特集:ベルナルデスキと、ある日本人サポーターの秘話 | ユベントス・ジャーナル

特集:ベルナルデスキと、ある日本人サポーターの秘話

 今夏フィオレンティーナからユベントスへと移籍を果たした“稀代のファンタジスタ”FWフェデリコ・ベルナルデスキに、ピッチ外で“紳士的な対応”があった。

 ある日本人のユベントスサポーターが、開幕戦を観るために現地トリノへ向かった。試合結果はカリアリ相手に3-0と快勝だったが、この日ベルナルデスキに出番は無かった。

 そして2日後、ヴィノーヴォ(ユベントスの練習場)に足を運んだこのユベンティーノは、移籍してきたばかりのベルナルデスキのユニフォームを持ち、練習場から車で出てきた同選手に「ベルナ!ベルナ!」とサインを求めた。

 すると、ベルナルデスキは彼の前で車を止め、笑顔でサインしてくれたという。

 これだけでも嬉しいことだが、この話にはまだ続きがあった。

 実はこの歓喜は長続きしなかった。残念なことに、彼はこの後、盗難に遭ってしまう。極東日本から遥々(はるばる)やってきて、滅多にないチャンスをものにしたはずだったが、貴重な直筆サインのユニフォームをイタリアで失ってしまったのだ。災難に見舞われた彼は大きな落胆と共に帰国した。
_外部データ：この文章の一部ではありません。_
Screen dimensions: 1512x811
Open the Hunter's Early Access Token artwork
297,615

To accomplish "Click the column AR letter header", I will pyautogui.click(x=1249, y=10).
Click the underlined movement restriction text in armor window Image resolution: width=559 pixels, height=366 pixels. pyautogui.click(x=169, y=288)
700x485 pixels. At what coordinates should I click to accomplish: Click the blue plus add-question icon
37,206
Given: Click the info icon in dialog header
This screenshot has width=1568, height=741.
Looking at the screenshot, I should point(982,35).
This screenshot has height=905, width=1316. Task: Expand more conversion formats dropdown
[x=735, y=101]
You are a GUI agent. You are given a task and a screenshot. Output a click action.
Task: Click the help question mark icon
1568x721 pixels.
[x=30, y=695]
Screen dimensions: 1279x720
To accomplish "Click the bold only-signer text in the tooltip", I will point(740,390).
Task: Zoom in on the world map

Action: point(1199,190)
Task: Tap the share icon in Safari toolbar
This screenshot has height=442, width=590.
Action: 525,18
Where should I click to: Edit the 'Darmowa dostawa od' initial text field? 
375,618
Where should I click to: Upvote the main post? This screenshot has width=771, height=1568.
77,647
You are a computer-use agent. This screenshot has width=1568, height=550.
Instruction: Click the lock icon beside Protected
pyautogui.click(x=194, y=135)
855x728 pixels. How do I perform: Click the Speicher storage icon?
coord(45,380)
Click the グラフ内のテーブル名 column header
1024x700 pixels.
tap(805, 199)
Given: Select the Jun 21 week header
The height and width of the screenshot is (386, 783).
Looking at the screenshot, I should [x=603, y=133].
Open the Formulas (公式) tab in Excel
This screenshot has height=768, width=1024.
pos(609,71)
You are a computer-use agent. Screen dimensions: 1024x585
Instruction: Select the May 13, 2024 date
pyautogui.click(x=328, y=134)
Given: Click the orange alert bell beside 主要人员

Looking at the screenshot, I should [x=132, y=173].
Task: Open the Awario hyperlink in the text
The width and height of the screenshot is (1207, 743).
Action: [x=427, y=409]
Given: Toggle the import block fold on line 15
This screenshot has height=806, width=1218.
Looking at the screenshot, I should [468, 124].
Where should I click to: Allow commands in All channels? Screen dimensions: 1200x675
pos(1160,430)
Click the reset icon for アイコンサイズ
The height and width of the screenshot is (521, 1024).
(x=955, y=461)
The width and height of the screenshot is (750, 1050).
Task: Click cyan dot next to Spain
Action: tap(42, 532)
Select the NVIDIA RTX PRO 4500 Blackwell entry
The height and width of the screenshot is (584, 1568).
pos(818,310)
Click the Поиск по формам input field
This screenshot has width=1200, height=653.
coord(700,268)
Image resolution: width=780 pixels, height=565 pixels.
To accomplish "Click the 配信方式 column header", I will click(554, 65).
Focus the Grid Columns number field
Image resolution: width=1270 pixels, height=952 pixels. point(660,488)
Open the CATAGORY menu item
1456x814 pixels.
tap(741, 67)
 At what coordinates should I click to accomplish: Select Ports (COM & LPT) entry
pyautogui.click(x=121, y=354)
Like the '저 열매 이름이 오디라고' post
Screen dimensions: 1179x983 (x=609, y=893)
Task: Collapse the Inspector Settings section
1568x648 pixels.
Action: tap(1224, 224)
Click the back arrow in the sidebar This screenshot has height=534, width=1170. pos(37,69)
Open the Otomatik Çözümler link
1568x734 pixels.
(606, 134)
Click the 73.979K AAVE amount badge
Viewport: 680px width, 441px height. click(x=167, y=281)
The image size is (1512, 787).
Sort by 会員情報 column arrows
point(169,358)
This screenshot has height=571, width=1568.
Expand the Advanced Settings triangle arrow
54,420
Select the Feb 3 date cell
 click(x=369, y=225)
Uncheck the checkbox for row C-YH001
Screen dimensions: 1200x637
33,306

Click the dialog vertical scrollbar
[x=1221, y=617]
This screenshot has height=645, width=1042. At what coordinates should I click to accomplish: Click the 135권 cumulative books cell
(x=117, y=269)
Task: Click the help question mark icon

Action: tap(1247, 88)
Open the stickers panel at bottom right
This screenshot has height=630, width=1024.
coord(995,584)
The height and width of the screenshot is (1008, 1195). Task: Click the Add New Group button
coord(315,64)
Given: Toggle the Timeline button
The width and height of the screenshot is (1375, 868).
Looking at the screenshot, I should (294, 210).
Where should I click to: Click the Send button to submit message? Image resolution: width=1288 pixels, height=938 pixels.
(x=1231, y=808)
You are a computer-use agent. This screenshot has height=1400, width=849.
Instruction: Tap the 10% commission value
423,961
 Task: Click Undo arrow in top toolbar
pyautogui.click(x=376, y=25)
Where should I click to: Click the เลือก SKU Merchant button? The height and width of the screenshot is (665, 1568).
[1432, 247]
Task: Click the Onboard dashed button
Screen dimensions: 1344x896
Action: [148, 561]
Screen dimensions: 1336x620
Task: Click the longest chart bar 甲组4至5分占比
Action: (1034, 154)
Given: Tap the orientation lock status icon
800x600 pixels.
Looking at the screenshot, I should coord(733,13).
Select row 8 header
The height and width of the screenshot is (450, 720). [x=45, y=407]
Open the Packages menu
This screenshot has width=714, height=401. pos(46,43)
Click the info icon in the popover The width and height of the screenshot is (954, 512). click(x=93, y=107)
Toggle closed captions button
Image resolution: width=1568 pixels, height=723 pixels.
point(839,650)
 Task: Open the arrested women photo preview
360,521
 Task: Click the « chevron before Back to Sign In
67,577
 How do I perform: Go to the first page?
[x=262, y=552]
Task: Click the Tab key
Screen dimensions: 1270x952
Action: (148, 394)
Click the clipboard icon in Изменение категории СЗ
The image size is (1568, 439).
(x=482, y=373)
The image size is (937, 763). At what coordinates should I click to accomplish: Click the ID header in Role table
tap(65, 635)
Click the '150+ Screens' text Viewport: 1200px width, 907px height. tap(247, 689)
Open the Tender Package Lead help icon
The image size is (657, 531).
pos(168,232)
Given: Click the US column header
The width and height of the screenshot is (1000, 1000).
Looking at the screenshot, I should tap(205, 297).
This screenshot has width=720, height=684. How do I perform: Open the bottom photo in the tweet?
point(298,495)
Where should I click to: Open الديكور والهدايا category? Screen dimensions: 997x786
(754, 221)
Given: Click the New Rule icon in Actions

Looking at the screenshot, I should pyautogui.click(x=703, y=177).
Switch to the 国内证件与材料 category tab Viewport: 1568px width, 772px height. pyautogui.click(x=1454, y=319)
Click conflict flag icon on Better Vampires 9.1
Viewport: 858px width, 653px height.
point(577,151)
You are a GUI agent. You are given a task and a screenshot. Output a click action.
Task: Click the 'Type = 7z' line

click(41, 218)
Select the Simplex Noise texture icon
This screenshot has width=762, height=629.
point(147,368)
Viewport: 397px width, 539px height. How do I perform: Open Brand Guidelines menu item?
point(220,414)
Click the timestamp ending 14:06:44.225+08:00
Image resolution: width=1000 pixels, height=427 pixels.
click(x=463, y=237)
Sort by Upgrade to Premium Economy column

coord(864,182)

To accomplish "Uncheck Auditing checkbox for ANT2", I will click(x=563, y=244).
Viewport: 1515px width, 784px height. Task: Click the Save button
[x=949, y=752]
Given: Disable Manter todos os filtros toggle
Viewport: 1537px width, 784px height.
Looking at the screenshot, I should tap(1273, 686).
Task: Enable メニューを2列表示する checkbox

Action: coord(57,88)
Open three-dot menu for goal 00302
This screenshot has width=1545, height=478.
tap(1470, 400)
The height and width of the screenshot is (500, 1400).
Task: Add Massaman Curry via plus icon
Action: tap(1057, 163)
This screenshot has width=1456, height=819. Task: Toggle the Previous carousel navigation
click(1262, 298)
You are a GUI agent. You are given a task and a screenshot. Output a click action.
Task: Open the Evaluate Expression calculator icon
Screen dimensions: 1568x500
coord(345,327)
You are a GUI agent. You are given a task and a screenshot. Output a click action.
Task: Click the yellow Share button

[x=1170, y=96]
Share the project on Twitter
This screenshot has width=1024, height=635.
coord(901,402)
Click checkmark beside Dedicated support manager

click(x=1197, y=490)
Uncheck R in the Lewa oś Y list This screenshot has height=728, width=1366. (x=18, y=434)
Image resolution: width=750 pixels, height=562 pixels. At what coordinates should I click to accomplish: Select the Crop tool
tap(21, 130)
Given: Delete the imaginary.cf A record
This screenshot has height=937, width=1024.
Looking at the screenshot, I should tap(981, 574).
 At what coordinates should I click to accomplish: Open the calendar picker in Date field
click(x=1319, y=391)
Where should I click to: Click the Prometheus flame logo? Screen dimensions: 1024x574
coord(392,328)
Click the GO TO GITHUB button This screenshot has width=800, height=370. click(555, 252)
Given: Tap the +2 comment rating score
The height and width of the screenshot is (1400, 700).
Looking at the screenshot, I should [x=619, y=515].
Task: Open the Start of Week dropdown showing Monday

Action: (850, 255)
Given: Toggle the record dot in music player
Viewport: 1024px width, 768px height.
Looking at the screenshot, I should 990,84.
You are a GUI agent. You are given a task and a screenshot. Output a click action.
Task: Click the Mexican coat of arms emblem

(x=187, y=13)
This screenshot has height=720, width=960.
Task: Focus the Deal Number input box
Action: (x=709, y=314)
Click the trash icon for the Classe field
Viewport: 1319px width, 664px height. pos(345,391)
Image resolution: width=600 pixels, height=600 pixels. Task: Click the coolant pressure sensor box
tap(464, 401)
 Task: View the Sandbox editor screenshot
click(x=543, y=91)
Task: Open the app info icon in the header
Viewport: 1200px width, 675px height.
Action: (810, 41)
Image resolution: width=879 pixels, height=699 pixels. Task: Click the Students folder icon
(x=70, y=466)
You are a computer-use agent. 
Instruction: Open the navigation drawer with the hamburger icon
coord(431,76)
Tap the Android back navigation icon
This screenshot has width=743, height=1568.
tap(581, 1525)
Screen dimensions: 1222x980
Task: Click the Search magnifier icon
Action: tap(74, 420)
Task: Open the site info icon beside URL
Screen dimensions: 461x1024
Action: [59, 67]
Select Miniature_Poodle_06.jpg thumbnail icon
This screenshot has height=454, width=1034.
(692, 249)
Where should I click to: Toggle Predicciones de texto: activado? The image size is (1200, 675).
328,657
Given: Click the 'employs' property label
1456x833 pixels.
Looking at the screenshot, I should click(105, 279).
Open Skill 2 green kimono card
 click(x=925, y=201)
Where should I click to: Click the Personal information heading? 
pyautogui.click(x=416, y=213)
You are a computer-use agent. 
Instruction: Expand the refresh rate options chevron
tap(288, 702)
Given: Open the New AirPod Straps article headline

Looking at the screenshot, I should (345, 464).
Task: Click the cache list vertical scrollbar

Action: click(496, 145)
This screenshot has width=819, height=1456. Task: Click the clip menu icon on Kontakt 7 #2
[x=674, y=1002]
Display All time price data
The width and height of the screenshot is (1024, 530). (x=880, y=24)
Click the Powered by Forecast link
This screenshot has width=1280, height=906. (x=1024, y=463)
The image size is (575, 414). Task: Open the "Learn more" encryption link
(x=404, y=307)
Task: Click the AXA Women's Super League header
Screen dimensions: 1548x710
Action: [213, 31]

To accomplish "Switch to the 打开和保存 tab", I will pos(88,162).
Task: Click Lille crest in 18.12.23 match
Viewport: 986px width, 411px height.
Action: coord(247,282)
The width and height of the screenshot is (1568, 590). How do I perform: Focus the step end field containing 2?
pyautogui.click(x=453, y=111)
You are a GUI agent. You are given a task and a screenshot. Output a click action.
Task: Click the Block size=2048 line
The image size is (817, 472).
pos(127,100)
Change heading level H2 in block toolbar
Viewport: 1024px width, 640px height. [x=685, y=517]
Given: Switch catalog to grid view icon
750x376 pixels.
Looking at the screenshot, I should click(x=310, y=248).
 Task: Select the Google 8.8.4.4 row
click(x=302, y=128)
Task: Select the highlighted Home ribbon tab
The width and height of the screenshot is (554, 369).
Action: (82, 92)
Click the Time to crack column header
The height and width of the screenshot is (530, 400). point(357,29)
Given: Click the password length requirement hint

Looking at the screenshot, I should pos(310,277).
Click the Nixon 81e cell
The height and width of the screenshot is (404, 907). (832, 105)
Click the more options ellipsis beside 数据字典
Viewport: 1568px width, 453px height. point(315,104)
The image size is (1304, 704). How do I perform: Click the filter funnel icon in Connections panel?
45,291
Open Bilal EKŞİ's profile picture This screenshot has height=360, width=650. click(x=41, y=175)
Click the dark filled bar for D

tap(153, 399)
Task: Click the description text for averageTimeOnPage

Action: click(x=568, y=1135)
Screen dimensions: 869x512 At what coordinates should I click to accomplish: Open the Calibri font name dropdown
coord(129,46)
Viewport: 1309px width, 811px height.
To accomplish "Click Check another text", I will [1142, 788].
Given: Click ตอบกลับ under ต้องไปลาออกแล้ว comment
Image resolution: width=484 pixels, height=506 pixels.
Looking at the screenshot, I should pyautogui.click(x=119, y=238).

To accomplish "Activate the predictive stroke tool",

 帰国後もモヤモヤした気持ちが晴れなかった彼は、ベルナルデスキ宛に紛失してしまった旨を書いたファンレターを送った。

 するとその翌月。

 ファンレターと共に同封したベルナルデスキのユニフォームが、サイン入りで返ってきたのだ。おそらくベルナルデスキは彼のことを覚えていたのだろう。そうでなければ、ファンレターを受取る度にサインを書いていることになる。

 もしかすると、極東から遥々やってきた背景まで読み取ってくれたのかもしれない。いずれにせよ、この紳士的な対応が一人のユベンティーノを幸せにしたことは間違いないはずだ。

 かつて、これほど紳士的にティフォージの対応をした選手は“先代ファンタジスタ”デル・ピエロくらいかもしれない。